• **Activity**
Every record must be reproduced exactly. Leave none out.

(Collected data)
- - - - -

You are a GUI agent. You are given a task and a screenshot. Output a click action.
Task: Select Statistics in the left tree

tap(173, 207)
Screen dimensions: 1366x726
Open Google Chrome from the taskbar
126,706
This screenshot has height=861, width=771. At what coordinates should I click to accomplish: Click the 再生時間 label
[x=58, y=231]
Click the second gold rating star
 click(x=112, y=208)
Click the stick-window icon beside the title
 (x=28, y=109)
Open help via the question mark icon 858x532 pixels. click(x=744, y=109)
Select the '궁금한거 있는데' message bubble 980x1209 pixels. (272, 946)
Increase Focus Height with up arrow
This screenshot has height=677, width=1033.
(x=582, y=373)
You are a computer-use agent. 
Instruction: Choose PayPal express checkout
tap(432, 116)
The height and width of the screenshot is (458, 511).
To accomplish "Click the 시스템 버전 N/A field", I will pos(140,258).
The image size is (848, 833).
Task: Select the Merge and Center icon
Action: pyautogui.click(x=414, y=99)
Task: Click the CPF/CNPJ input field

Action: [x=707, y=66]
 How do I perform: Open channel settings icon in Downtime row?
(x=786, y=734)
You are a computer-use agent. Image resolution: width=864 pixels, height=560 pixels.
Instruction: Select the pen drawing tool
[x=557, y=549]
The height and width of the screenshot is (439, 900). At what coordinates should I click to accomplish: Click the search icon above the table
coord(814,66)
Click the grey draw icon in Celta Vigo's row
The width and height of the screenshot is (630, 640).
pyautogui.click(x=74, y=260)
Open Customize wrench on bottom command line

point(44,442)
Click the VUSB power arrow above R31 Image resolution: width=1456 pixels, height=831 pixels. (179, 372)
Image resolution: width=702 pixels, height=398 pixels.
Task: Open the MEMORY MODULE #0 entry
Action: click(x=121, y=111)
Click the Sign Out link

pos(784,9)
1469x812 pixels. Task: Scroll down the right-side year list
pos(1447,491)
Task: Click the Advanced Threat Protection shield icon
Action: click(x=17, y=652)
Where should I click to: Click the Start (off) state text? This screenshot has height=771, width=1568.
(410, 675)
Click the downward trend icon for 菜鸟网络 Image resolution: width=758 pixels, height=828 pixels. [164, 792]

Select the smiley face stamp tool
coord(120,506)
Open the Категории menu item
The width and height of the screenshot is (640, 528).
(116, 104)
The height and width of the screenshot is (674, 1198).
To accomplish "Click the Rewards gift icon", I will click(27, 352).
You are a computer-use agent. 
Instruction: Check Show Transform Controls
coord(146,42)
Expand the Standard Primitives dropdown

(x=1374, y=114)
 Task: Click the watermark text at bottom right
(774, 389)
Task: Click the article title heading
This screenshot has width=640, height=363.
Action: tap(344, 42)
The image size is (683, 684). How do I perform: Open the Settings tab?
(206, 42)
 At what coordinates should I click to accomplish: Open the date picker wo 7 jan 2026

- - - - -

• **Response area**
You are a GUI agent. You are given a task and a screenshot. Output a click action.
Task: Select Statistics in the left tree

tap(173, 207)
Screen dimensions: 1366x726
Open Google Chrome from the taskbar
126,706
This screenshot has height=861, width=771. At what coordinates should I click to accomplish: Click the 再生時間 label
[x=58, y=231]
Click the second gold rating star
 click(x=112, y=208)
Click the stick-window icon beside the title
 (x=28, y=109)
Open help via the question mark icon 858x532 pixels. click(x=744, y=109)
Select the '궁금한거 있는데' message bubble 980x1209 pixels. (272, 946)
Increase Focus Height with up arrow
This screenshot has height=677, width=1033.
(x=582, y=373)
You are a computer-use agent. 
Instruction: Choose PayPal express checkout
tap(432, 116)
The height and width of the screenshot is (458, 511).
To accomplish "Click the 시스템 버전 N/A field", I will pos(140,258).
The image size is (848, 833).
Task: Select the Merge and Center icon
Action: pyautogui.click(x=414, y=99)
Task: Click the CPF/CNPJ input field

Action: [x=707, y=66]
 How do I perform: Open channel settings icon in Downtime row?
(x=786, y=734)
You are a computer-use agent. Image resolution: width=864 pixels, height=560 pixels.
Instruction: Select the pen drawing tool
[x=557, y=549]
The height and width of the screenshot is (439, 900). At what coordinates should I click to accomplish: Click the search icon above the table
coord(814,66)
Click the grey draw icon in Celta Vigo's row
The width and height of the screenshot is (630, 640).
pyautogui.click(x=74, y=260)
Open Customize wrench on bottom command line

point(44,442)
Click the VUSB power arrow above R31 Image resolution: width=1456 pixels, height=831 pixels. (179, 372)
Image resolution: width=702 pixels, height=398 pixels.
Task: Open the MEMORY MODULE #0 entry
Action: click(x=121, y=111)
Click the Sign Out link

pos(784,9)
1469x812 pixels. Task: Scroll down the right-side year list
pos(1447,491)
Task: Click the Advanced Threat Protection shield icon
Action: click(x=17, y=652)
Where should I click to: Click the Start (off) state text? This screenshot has height=771, width=1568.
(410, 675)
Click the downward trend icon for 菜鸟网络 Image resolution: width=758 pixels, height=828 pixels. [164, 792]

Select the smiley face stamp tool
coord(120,506)
Open the Категории menu item
The width and height of the screenshot is (640, 528).
(116, 104)
The height and width of the screenshot is (674, 1198).
To accomplish "Click the Rewards gift icon", I will click(27, 352).
You are a computer-use agent. 
Instruction: Check Show Transform Controls
coord(146,42)
Expand the Standard Primitives dropdown

(x=1374, y=114)
 Task: Click the watermark text at bottom right
(774, 389)
Task: Click the article title heading
This screenshot has width=640, height=363.
Action: tap(344, 42)
The image size is (683, 684). How do I perform: Open the Settings tab?
(206, 42)
 At what coordinates should I click to accomplish: Open the date picker wo 7 jan 2026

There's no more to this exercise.